I would say that's all pretty much in line with cautiously optimistic expectations?
I have never really expected them to have a vaccine for the general, low risk population in October/November but I'm hopeful of emergency licensing and a roll out across high risk groups at around that sort of time if all goes to plan. I do think your average person can have a reasonable expectation of receiving a vaccine towards the beginning of next year if Oxford are successful.
If all high risk groups are vaccinated (and the vaccine has a reasonable level of efficacy) I would anticipate that almost all social distancing can be abandoned although I suspect testing, isolating, tracing contacts etc will continue for some time.
I'm also not surprised that it is anticipated that the virus will circulate in the population for a long time. We still have outbreaks of measles etc here and in developing countries these can be widespread and severe. CW said in one of his lectures that measles kills around 10% of children who catch it in countries where healthcare is less widely available. That is despite a safe and widely available vaccine being in existence for many years.
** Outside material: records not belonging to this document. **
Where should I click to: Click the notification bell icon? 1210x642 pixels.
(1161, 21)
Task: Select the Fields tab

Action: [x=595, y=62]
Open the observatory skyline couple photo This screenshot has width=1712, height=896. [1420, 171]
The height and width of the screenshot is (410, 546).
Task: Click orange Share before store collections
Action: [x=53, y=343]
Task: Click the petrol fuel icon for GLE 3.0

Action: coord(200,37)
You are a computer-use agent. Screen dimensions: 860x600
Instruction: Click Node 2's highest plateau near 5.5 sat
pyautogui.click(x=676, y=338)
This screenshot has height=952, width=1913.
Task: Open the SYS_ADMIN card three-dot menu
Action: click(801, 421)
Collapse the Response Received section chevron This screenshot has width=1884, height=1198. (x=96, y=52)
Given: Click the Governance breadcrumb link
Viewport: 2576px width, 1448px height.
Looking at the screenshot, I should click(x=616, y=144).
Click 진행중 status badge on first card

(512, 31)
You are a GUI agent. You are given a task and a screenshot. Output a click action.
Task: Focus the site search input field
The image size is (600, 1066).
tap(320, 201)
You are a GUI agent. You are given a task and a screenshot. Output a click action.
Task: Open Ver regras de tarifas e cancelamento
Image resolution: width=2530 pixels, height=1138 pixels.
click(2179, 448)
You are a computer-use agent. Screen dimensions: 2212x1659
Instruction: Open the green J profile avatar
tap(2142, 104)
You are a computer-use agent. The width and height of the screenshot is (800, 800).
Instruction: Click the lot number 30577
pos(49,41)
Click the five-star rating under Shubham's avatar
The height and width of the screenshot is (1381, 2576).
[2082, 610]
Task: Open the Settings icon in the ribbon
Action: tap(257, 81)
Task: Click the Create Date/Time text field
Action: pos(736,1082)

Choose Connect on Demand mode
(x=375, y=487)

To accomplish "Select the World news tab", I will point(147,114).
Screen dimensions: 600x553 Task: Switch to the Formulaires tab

I'm not sure that it is necessarily a problem that the virus will continue to circulate. Combinations of vaccines, awareness and treatments should hopefully mean that in time it is no more concerning than any of the other pathogens in circulation.
I do think that there is sufficient will worldwide to get on top of coronavirus and if the human race is going to eradicate another disease (we have proved we can do it with smallpox!) Covid 19 is probably the most likely. It won't happen overnight though.
On another note I find JVT completely fascinating and he is definitely on my fantasy dinner party guest list!